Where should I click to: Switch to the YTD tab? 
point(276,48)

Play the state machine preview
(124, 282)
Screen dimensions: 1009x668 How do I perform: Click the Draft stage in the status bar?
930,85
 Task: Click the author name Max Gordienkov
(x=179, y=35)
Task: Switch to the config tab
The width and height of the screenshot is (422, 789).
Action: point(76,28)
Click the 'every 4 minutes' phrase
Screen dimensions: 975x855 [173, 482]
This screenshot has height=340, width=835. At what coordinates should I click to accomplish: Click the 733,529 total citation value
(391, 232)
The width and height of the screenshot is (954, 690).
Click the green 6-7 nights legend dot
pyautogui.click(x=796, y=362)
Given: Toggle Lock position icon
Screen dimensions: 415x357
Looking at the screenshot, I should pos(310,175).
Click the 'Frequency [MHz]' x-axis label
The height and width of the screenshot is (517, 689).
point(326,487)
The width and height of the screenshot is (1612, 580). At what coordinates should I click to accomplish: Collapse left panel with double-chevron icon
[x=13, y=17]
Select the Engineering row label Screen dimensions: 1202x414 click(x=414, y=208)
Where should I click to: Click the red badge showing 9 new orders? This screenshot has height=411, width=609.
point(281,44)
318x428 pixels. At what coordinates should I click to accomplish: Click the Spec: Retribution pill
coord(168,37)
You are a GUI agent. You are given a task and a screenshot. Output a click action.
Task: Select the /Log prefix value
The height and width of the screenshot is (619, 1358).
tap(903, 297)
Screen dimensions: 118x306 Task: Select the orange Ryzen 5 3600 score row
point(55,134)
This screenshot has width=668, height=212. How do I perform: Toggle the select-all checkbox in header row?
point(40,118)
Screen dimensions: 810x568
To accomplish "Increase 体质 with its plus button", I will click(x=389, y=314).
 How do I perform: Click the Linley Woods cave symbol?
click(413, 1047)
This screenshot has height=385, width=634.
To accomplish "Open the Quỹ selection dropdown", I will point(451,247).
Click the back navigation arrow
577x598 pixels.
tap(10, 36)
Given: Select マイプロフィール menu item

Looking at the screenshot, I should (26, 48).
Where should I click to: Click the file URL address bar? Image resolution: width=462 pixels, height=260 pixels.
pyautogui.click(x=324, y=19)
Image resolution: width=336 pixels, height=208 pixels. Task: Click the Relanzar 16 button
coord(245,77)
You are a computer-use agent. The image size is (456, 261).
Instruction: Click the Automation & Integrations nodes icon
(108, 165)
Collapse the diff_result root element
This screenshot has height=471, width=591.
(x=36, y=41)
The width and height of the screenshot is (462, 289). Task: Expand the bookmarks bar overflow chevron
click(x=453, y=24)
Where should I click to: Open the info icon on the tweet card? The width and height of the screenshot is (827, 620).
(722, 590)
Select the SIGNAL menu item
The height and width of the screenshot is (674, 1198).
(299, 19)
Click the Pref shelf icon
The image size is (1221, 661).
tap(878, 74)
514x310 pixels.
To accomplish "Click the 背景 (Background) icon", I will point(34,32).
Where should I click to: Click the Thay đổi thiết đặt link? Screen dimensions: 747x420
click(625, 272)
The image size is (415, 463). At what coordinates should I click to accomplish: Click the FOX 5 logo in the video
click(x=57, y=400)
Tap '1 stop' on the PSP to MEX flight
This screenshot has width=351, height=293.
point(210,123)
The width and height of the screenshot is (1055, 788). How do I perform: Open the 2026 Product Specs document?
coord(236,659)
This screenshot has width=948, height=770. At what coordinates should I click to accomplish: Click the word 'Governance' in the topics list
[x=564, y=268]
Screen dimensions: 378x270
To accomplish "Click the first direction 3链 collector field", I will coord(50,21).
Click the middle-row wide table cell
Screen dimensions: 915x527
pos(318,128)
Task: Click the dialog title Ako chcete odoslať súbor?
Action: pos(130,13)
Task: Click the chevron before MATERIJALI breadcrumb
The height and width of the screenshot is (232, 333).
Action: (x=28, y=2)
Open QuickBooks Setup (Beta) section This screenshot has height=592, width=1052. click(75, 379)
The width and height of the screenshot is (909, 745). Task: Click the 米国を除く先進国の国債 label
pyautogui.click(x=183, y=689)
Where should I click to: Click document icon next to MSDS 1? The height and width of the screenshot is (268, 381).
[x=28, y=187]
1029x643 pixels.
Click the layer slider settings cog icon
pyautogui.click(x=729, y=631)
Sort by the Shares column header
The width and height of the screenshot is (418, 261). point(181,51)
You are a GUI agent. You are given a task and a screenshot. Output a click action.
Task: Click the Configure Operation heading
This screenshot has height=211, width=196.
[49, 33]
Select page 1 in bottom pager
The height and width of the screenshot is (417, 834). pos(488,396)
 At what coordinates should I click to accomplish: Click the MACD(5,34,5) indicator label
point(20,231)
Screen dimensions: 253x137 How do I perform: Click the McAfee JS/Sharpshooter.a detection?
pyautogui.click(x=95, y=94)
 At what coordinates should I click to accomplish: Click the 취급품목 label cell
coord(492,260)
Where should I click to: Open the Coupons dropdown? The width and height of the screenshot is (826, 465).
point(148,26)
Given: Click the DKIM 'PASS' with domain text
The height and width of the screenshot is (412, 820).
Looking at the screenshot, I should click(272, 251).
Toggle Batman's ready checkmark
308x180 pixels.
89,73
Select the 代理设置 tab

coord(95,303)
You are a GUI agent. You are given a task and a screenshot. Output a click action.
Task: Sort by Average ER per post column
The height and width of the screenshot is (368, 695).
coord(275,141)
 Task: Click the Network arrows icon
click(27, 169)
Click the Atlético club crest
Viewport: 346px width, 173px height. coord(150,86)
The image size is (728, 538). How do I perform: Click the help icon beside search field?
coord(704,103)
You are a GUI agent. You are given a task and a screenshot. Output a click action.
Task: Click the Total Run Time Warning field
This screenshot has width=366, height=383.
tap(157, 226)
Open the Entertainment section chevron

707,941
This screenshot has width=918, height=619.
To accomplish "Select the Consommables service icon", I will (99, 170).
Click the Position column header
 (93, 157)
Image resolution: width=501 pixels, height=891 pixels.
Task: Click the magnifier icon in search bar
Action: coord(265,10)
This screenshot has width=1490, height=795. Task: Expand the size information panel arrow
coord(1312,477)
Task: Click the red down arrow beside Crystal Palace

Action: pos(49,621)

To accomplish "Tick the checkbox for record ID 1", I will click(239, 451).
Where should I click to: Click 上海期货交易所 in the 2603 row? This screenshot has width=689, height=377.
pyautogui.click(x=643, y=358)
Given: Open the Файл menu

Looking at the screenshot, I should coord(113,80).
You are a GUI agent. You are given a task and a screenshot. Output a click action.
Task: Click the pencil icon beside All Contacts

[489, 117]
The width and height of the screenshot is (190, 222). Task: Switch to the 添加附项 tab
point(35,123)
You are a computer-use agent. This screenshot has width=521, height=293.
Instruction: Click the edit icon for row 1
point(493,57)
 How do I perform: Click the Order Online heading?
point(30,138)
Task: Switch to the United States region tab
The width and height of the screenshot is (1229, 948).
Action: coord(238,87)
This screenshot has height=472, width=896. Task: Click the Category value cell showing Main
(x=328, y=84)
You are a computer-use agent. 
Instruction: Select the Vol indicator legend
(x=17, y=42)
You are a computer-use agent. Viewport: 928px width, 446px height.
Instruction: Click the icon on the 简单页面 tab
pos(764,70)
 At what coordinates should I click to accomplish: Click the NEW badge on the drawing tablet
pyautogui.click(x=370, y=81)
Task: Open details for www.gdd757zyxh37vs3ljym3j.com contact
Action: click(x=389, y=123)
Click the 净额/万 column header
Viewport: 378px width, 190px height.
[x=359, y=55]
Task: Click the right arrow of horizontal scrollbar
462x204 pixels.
──────────────────────────────
ACTION ITEM:
Copy the lines above exactly, leaving every word as it is.

ANSWER TO THE EXERCISE:
Where should I click to: Switch to the YTD tab? 
point(276,48)

Play the state machine preview
(124, 282)
Screen dimensions: 1009x668 How do I perform: Click the Draft stage in the status bar?
930,85
 Task: Click the author name Max Gordienkov
(x=179, y=35)
Task: Switch to the config tab
The width and height of the screenshot is (422, 789).
Action: point(76,28)
Click the 'every 4 minutes' phrase
Screen dimensions: 975x855 [173, 482]
This screenshot has height=340, width=835. At what coordinates should I click to accomplish: Click the 733,529 total citation value
(391, 232)
The width and height of the screenshot is (954, 690).
Click the green 6-7 nights legend dot
pyautogui.click(x=796, y=362)
Given: Toggle Lock position icon
Screen dimensions: 415x357
Looking at the screenshot, I should pos(310,175).
Click the 'Frequency [MHz]' x-axis label
The height and width of the screenshot is (517, 689).
point(326,487)
The width and height of the screenshot is (1612, 580). At what coordinates should I click to accomplish: Collapse left panel with double-chevron icon
[x=13, y=17]
Select the Engineering row label Screen dimensions: 1202x414 click(x=414, y=208)
Where should I click to: Click the red badge showing 9 new orders? This screenshot has height=411, width=609.
point(281,44)
318x428 pixels. At what coordinates should I click to accomplish: Click the Spec: Retribution pill
coord(168,37)
You are a GUI agent. You are given a task and a screenshot. Output a click action.
Task: Select the /Log prefix value
The height and width of the screenshot is (619, 1358).
tap(903, 297)
Screen dimensions: 118x306 Task: Select the orange Ryzen 5 3600 score row
point(55,134)
This screenshot has width=668, height=212. How do I perform: Toggle the select-all checkbox in header row?
point(40,118)
Screen dimensions: 810x568
To accomplish "Increase 体质 with its plus button", I will click(x=389, y=314).
 How do I perform: Click the Linley Woods cave symbol?
click(413, 1047)
This screenshot has height=385, width=634.
To accomplish "Open the Quỹ selection dropdown", I will point(451,247).
Click the back navigation arrow
577x598 pixels.
tap(10, 36)
Given: Select マイプロフィール menu item

Looking at the screenshot, I should (26, 48).
Where should I click to: Click the file URL address bar? Image resolution: width=462 pixels, height=260 pixels.
pyautogui.click(x=324, y=19)
Image resolution: width=336 pixels, height=208 pixels. Task: Click the Relanzar 16 button
coord(245,77)
You are a computer-use agent. The image size is (456, 261).
Instruction: Click the Automation & Integrations nodes icon
(108, 165)
Collapse the diff_result root element
This screenshot has height=471, width=591.
(x=36, y=41)
The width and height of the screenshot is (462, 289). Task: Expand the bookmarks bar overflow chevron
click(x=453, y=24)
Where should I click to: Open the info icon on the tweet card? The width and height of the screenshot is (827, 620).
(722, 590)
Select the SIGNAL menu item
The height and width of the screenshot is (674, 1198).
(299, 19)
Click the Pref shelf icon
The image size is (1221, 661).
tap(878, 74)
514x310 pixels.
To accomplish "Click the 背景 (Background) icon", I will point(34,32).
Where should I click to: Click the Thay đổi thiết đặt link? Screen dimensions: 747x420
click(625, 272)
The image size is (415, 463). At what coordinates should I click to accomplish: Click the FOX 5 logo in the video
click(x=57, y=400)
Tap '1 stop' on the PSP to MEX flight
This screenshot has width=351, height=293.
point(210,123)
The width and height of the screenshot is (1055, 788). How do I perform: Open the 2026 Product Specs document?
coord(236,659)
This screenshot has width=948, height=770. At what coordinates should I click to accomplish: Click the word 'Governance' in the topics list
[x=564, y=268]
Screen dimensions: 378x270
To accomplish "Click the first direction 3链 collector field", I will coord(50,21).
Click the middle-row wide table cell
Screen dimensions: 915x527
pos(318,128)
Task: Click the dialog title Ako chcete odoslať súbor?
Action: pos(130,13)
Task: Click the chevron before MATERIJALI breadcrumb
The height and width of the screenshot is (232, 333).
Action: (x=28, y=2)
Open QuickBooks Setup (Beta) section This screenshot has height=592, width=1052. click(75, 379)
The width and height of the screenshot is (909, 745). Task: Click the 米国を除く先進国の国債 label
pyautogui.click(x=183, y=689)
Where should I click to: Click document icon next to MSDS 1? The height and width of the screenshot is (268, 381).
[x=28, y=187]
1029x643 pixels.
Click the layer slider settings cog icon
pyautogui.click(x=729, y=631)
Sort by the Shares column header
The width and height of the screenshot is (418, 261). point(181,51)
You are a GUI agent. You are given a task and a screenshot. Output a click action.
Task: Click the Configure Operation heading
This screenshot has height=211, width=196.
[49, 33]
Select page 1 in bottom pager
The height and width of the screenshot is (417, 834). pos(488,396)
 At what coordinates should I click to accomplish: Click the MACD(5,34,5) indicator label
point(20,231)
Screen dimensions: 253x137 How do I perform: Click the McAfee JS/Sharpshooter.a detection?
pyautogui.click(x=95, y=94)
 At what coordinates should I click to accomplish: Click the 취급품목 label cell
coord(492,260)
Where should I click to: Open the Coupons dropdown? The width and height of the screenshot is (826, 465).
point(148,26)
Given: Click the DKIM 'PASS' with domain text
The height and width of the screenshot is (412, 820).
Looking at the screenshot, I should click(272, 251).
Toggle Batman's ready checkmark
308x180 pixels.
89,73
Select the 代理设置 tab

coord(95,303)
You are a GUI agent. You are given a task and a screenshot. Output a click action.
Task: Sort by Average ER per post column
The height and width of the screenshot is (368, 695).
coord(275,141)
 Task: Click the Network arrows icon
click(27, 169)
Click the Atlético club crest
Viewport: 346px width, 173px height. coord(150,86)
The image size is (728, 538). How do I perform: Click the help icon beside search field?
coord(704,103)
You are a GUI agent. You are given a task and a screenshot. Output a click action.
Task: Click the Total Run Time Warning field
This screenshot has width=366, height=383.
tap(157, 226)
Open the Entertainment section chevron

707,941
This screenshot has width=918, height=619.
To accomplish "Select the Consommables service icon", I will (99, 170).
Click the Position column header
 (93, 157)
Image resolution: width=501 pixels, height=891 pixels.
Task: Click the magnifier icon in search bar
Action: coord(265,10)
This screenshot has width=1490, height=795. Task: Expand the size information panel arrow
coord(1312,477)
Task: Click the red down arrow beside Crystal Palace

Action: pos(49,621)

To accomplish "Tick the checkbox for record ID 1", I will click(239, 451).
Where should I click to: Click 上海期货交易所 in the 2603 row? This screenshot has width=689, height=377.
pyautogui.click(x=643, y=358)
Given: Open the Файл menu

Looking at the screenshot, I should coord(113,80).
You are a GUI agent. You are given a task and a screenshot. Output a click action.
Task: Click the pencil icon beside All Contacts

[489, 117]
The width and height of the screenshot is (190, 222). Task: Switch to the 添加附项 tab
point(35,123)
You are a computer-use agent. This screenshot has width=521, height=293.
Instruction: Click the edit icon for row 1
point(493,57)
 How do I perform: Click the Order Online heading?
point(30,138)
Task: Switch to the United States region tab
The width and height of the screenshot is (1229, 948).
Action: coord(238,87)
This screenshot has height=472, width=896. Task: Click the Category value cell showing Main
(x=328, y=84)
You are a computer-use agent. 
Instruction: Select the Vol indicator legend
(x=17, y=42)
You are a computer-use agent. Viewport: 928px width, 446px height.
Instruction: Click the icon on the 简单页面 tab
pos(764,70)
 At what coordinates should I click to accomplish: Click the NEW badge on the drawing tablet
pyautogui.click(x=370, y=81)
Task: Open details for www.gdd757zyxh37vs3ljym3j.com contact
Action: click(x=389, y=123)
Click the 净额/万 column header
Viewport: 378px width, 190px height.
[x=359, y=55]
Task: Click the right arrow of horizontal scrollbar
462x204 pixels.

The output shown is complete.